The city looks to purchase a second quint fire truck and take one of the older ladder trucks out of commission.

Planning for road improvements at Parkview and Mount Sinai cemeteries also will occur. This is something council members discussed during their April work session.

“We’ll get an overall plan and then fund it over probably over three or four years to completely redo the roads of the cemeteries, which I think is an important thing,” Ptak said.

The city should see a possible increase in sales tax revenue due to online collections.

“I imagine that will be a political football in the Legislature,” Ptak said.

Also during Monday’s meeting, Utility Manager Kevin Johnson provided a budget presentation for Hastings Utilities.

HU staff is not proposing rate increases for electric, water and sewer services. There is, however, a 5 percent natural gas rate increase proposed.

That would be the first gas rate increase since 2000.

Using 130 CCF, based on average household monthly gas usage during the winter, a 5 percent rate increase would mean customers pay an extra $3.80 per month — $90.41 to 94.21.

However, Johnson said those projections are based on winter gas consumption. Averaging gas consumption over 12 months, the proposed rate increase would mean customers pay about an extra $1.90 per month.
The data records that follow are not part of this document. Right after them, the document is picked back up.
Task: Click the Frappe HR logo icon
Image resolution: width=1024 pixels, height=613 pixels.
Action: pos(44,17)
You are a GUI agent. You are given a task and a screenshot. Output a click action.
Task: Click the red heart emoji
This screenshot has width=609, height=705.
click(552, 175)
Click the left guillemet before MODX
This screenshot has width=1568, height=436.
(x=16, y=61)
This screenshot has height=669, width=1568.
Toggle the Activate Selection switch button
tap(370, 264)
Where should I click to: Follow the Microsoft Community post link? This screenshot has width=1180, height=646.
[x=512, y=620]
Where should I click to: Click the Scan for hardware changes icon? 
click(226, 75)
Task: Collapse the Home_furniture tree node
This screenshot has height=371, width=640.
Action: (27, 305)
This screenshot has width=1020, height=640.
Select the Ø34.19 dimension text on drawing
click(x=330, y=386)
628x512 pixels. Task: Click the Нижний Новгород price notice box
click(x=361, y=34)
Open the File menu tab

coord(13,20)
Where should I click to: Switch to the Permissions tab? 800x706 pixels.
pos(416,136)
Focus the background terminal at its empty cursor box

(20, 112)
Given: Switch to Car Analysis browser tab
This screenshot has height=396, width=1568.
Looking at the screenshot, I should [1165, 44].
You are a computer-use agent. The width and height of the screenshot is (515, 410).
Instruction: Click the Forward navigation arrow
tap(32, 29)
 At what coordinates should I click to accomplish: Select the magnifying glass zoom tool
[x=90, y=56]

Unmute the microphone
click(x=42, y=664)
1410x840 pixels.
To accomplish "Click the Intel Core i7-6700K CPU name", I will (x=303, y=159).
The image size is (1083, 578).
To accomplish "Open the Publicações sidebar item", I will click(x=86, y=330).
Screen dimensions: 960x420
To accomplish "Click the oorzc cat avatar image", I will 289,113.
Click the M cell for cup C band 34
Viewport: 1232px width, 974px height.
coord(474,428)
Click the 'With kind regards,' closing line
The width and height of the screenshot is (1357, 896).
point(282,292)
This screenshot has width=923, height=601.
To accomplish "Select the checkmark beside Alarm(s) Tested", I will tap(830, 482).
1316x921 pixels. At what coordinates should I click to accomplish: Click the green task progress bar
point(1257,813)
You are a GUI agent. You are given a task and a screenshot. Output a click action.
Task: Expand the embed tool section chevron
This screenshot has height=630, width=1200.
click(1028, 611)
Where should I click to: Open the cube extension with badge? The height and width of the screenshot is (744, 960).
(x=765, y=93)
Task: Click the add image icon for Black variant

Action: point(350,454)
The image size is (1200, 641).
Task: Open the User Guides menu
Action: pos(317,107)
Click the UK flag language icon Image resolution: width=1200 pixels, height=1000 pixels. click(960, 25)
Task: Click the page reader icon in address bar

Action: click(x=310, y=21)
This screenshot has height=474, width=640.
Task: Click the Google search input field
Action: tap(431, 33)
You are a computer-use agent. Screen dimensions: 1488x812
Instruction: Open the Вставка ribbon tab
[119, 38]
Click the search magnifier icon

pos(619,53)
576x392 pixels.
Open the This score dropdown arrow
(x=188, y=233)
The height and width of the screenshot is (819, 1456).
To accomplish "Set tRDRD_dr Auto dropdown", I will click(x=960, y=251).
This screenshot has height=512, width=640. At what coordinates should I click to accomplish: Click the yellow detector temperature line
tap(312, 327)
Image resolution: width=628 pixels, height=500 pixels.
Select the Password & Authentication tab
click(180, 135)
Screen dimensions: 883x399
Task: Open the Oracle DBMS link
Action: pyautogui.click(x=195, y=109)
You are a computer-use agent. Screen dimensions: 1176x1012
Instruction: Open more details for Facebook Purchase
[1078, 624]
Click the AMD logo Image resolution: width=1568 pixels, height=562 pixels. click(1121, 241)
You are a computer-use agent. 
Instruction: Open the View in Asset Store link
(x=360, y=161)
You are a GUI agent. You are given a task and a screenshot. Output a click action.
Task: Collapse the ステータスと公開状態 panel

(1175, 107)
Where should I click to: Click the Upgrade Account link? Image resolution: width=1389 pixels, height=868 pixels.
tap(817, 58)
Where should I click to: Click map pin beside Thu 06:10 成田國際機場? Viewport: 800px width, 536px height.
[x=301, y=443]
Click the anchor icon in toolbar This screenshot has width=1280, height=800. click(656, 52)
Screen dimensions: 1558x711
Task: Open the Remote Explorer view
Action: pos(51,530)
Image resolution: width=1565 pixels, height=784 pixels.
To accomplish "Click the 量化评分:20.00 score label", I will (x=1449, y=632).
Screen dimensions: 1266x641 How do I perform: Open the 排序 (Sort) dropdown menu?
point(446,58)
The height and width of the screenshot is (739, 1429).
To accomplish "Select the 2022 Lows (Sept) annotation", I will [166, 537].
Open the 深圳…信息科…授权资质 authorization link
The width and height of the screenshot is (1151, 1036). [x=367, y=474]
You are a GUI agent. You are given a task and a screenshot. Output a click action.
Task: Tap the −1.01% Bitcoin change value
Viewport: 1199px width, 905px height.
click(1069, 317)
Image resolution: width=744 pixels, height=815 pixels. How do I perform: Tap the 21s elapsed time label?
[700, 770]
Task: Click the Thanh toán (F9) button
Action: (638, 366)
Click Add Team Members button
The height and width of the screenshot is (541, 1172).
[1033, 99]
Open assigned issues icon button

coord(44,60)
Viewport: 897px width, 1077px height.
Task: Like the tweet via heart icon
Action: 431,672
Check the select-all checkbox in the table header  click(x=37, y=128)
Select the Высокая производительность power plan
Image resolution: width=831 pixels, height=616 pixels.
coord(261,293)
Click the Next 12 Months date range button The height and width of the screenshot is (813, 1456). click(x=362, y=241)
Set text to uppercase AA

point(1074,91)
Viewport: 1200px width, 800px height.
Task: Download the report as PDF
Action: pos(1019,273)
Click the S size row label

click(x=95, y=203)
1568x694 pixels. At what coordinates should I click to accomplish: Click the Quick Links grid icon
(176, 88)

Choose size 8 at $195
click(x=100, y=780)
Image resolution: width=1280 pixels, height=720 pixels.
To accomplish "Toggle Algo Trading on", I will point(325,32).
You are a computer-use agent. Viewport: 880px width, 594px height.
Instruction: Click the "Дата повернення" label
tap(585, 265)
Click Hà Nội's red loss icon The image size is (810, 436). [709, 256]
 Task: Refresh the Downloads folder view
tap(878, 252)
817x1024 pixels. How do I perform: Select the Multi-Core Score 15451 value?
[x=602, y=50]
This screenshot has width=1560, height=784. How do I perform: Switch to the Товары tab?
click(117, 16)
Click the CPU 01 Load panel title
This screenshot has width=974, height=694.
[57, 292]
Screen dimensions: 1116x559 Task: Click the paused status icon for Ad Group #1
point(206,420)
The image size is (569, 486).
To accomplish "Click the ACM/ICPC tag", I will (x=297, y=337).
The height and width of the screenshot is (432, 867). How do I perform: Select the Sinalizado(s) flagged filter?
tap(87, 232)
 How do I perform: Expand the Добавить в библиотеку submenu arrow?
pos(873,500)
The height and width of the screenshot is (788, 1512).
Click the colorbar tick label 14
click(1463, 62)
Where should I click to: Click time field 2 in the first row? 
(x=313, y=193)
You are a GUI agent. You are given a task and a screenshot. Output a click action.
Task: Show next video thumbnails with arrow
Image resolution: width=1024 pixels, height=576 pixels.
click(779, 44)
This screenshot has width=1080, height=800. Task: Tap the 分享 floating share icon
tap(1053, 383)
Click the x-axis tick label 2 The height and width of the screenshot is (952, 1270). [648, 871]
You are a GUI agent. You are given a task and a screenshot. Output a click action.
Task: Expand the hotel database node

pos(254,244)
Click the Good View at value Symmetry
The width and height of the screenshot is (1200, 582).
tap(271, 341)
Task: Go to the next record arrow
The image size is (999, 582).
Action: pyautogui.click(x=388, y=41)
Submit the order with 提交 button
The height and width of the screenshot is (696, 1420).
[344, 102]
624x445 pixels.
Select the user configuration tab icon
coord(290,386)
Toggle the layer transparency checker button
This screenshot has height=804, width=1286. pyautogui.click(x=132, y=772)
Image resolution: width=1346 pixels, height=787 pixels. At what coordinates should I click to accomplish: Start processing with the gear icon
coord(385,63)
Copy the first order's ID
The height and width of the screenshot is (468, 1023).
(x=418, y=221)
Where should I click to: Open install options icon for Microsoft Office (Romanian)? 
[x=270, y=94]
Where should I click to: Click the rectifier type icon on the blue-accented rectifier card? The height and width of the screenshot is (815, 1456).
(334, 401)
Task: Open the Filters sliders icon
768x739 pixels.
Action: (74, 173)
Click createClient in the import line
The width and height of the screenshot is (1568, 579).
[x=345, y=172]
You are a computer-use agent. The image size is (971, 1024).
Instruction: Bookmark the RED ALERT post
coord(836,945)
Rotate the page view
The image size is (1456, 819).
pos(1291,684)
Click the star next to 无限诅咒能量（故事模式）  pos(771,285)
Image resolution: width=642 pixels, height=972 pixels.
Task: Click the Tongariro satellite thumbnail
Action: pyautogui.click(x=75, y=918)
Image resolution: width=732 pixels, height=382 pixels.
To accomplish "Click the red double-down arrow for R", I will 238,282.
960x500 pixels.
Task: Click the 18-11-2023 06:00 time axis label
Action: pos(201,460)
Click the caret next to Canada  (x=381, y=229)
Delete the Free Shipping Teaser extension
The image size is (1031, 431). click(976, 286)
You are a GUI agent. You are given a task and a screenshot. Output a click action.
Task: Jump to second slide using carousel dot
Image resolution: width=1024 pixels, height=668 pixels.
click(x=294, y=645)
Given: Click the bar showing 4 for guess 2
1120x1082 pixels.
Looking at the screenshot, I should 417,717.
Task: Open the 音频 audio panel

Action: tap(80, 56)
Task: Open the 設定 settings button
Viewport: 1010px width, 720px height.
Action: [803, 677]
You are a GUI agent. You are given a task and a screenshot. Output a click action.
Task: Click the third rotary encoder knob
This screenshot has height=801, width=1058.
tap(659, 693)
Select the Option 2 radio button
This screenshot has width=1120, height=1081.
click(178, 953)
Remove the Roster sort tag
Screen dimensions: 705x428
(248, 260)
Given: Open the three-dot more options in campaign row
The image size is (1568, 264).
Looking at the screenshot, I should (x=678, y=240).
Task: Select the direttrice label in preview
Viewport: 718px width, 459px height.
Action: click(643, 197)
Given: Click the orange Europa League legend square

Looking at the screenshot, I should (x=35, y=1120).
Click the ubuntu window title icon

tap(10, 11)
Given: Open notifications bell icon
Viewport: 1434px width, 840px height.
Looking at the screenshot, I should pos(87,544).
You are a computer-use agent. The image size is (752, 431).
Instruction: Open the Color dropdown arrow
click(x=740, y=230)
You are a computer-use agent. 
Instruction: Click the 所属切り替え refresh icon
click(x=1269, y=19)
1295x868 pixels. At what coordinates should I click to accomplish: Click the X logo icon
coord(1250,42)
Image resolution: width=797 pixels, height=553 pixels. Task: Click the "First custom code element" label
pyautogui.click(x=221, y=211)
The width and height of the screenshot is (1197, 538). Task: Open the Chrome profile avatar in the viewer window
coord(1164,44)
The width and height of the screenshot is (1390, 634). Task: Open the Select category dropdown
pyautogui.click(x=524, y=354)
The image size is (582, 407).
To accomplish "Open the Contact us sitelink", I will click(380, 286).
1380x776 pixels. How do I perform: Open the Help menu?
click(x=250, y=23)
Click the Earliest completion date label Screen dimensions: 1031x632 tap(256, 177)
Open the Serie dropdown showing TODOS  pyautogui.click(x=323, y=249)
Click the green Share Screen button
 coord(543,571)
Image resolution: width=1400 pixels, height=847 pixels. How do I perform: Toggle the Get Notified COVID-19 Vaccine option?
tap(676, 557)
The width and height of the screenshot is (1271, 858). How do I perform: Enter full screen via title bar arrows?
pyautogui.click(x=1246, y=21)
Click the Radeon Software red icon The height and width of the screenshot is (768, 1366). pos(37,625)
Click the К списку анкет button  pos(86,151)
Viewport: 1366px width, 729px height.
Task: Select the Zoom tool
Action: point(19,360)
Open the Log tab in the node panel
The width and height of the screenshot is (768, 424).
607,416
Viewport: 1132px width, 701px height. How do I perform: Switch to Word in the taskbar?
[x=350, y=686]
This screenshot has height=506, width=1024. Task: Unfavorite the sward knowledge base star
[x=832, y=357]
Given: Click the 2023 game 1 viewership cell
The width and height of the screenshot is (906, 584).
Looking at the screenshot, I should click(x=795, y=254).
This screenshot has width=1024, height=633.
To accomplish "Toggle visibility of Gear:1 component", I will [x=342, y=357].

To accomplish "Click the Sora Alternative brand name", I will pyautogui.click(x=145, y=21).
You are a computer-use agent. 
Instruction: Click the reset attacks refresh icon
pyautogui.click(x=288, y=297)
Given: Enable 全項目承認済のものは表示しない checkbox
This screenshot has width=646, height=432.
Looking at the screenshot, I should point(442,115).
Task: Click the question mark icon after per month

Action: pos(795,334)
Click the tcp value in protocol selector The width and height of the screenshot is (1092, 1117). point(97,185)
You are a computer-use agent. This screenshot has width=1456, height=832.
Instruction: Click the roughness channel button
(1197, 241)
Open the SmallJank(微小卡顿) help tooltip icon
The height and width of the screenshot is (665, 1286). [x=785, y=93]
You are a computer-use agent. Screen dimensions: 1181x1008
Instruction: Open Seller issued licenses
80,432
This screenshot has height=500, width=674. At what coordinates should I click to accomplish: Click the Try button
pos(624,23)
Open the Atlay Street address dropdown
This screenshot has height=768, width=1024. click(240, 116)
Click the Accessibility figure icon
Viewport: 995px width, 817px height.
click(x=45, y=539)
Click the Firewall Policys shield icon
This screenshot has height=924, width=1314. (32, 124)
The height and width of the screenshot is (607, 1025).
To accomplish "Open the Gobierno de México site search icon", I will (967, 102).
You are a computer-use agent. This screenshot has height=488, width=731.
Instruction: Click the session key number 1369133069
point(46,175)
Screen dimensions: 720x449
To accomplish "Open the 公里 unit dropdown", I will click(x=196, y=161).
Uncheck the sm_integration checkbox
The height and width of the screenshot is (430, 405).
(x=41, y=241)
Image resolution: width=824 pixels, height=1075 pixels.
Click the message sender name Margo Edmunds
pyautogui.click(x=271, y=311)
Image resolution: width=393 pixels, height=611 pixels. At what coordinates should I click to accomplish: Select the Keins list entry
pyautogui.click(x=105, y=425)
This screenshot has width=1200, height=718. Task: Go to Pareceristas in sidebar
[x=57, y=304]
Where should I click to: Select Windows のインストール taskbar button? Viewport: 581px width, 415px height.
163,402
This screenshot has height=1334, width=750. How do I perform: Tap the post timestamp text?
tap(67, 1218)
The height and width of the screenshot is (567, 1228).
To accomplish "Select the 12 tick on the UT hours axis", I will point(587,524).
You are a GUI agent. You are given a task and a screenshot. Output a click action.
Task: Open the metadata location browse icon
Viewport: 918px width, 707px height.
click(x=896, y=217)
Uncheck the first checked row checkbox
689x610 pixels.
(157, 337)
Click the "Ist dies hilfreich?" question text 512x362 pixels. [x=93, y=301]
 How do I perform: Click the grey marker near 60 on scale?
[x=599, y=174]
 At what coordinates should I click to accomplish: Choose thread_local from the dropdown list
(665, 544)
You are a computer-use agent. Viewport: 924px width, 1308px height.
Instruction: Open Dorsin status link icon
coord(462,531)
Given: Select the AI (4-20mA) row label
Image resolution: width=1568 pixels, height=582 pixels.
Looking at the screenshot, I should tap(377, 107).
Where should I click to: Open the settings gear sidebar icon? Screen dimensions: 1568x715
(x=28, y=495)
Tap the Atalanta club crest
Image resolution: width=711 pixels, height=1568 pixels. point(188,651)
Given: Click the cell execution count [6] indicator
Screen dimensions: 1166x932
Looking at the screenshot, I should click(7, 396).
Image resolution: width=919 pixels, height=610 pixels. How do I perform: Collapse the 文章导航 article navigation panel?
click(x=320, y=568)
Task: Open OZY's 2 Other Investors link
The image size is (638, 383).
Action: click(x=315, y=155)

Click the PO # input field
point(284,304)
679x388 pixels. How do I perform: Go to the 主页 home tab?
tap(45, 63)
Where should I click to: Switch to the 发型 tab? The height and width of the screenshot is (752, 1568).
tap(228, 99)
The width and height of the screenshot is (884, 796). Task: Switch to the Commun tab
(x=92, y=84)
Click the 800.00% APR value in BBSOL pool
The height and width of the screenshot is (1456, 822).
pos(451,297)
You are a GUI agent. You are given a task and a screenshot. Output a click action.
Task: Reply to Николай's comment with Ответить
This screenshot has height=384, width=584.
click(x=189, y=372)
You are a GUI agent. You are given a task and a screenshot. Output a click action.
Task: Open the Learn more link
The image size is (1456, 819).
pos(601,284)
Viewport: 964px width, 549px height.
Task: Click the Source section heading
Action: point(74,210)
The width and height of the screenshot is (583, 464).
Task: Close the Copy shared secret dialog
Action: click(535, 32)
Distribution, transmission, administrative and general expenses, plus capital replacement costs have exceeded gas revenue.

This has been the case since 2012.

Those extra costs would have meant the gas department has operated in a deficit — or would have if not for credits that have been available.

Johnson said those credits now are exhausted.

No water and sewer rate increases are proposed because Johnson said those departments have amassed ample monetary reserves and because bids for different projects have come in lower than anticipated.

Johnson said there is no electric rate increase proposed because the cost-of-service study that is planned has not yet been undertaken, and because of the potential of the city’s electric service agreement with Breechblock Renewables LLC.

Council members will discuss both budgets during the Aug. 19 City Council work session.

In other business, the council:

Voted 8-0 to approve Ordinance No. 4598 amending the Hastings City Code to add a subsection providing clarification that failure to comply with any provision contained in a conditional use permit constitutes a violation of the Hastings City Code. The council also unanimously suspended the requirement to read the ordinance three times to pass it.

Unanimously approved the preliminary plat for Trail Ridge Subdivision.

Unanimously approved an agreement between the city of Hastings and Jason Soucie for biosolids transport using a city-owned trailer from the Pollution Control Facility to agricultural land used for the application of biosolids.

Unanimously approved Joe Patterson to serve on the Civil Service Commission for term to expire Aug. 12, 2024; and for Anna Baker to serve on the Museum Board for a term to expire Aug. 12, 2023.